== RECORDS SHOWN

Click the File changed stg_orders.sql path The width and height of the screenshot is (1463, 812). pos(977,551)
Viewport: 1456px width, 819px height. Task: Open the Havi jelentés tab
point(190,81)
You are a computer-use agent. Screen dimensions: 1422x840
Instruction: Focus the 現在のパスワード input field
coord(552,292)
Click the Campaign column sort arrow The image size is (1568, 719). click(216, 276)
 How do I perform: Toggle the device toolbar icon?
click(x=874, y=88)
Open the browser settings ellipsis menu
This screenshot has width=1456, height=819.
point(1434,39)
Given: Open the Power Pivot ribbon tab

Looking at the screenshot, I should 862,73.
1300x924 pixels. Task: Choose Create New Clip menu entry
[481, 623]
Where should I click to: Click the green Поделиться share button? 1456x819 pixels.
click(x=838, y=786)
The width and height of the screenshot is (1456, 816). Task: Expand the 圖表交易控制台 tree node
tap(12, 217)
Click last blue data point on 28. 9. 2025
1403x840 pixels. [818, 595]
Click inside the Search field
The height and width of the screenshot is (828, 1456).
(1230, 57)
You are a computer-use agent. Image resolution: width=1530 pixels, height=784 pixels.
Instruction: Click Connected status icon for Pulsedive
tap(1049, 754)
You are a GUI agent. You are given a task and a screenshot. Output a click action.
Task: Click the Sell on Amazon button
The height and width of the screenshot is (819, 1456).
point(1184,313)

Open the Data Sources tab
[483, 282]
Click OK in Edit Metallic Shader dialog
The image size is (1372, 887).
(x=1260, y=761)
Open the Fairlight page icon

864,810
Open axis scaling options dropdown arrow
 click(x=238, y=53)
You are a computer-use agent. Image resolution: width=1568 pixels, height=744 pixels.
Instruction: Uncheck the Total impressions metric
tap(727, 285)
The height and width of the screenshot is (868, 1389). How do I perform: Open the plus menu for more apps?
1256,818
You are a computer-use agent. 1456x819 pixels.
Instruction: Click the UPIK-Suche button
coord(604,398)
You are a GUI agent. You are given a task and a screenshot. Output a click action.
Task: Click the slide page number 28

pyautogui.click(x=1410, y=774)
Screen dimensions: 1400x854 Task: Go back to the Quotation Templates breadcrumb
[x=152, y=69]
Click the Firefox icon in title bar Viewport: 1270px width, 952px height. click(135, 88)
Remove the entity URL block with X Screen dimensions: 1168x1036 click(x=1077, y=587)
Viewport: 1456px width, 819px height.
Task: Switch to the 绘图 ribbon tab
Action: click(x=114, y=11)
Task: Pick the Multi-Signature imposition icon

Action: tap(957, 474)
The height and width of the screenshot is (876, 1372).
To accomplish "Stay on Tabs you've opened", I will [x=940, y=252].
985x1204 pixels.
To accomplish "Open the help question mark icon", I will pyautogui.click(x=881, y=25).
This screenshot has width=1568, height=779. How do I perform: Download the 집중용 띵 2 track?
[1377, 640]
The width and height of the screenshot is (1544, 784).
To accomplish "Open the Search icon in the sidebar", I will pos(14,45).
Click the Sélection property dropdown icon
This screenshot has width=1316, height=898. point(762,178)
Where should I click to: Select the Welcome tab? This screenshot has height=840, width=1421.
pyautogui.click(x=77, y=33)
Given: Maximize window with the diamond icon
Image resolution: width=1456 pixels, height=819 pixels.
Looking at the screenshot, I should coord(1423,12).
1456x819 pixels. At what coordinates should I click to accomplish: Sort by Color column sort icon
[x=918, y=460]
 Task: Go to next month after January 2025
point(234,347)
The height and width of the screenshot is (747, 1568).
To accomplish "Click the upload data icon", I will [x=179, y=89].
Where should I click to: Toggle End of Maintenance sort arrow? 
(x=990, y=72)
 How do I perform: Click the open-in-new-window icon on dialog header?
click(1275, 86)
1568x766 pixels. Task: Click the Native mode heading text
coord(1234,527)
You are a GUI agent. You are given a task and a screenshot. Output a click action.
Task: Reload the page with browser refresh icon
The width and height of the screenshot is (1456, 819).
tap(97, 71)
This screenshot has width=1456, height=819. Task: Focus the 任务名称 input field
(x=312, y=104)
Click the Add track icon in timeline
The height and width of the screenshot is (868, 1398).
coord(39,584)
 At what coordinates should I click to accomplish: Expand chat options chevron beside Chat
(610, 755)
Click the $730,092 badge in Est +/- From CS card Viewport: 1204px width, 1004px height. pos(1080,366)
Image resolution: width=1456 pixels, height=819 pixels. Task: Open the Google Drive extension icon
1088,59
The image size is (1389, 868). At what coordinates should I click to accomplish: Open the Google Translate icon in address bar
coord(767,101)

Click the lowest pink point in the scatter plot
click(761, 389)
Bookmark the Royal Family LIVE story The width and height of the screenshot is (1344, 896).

====

YOUR ASSIGNMENT >>
What is asked for is an exact copy of the lines above from the one containing "Where should I click to: Select" through the one containing "Task: Reload the", and only those.

SOLUTION >>
Where should I click to: Select the Welcome tab? This screenshot has height=840, width=1421.
pyautogui.click(x=77, y=33)
Given: Maximize window with the diamond icon
Image resolution: width=1456 pixels, height=819 pixels.
Looking at the screenshot, I should coord(1423,12).
1456x819 pixels. At what coordinates should I click to accomplish: Sort by Color column sort icon
[x=918, y=460]
 Task: Go to next month after January 2025
point(234,347)
The height and width of the screenshot is (747, 1568).
To accomplish "Click the upload data icon", I will [x=179, y=89].
Where should I click to: Toggle End of Maintenance sort arrow? 
(x=990, y=72)
 How do I perform: Click the open-in-new-window icon on dialog header?
click(1275, 86)
1568x766 pixels. Task: Click the Native mode heading text
coord(1234,527)
You are a GUI agent. You are given a task and a screenshot. Output a click action.
Task: Reload the page with browser refresh icon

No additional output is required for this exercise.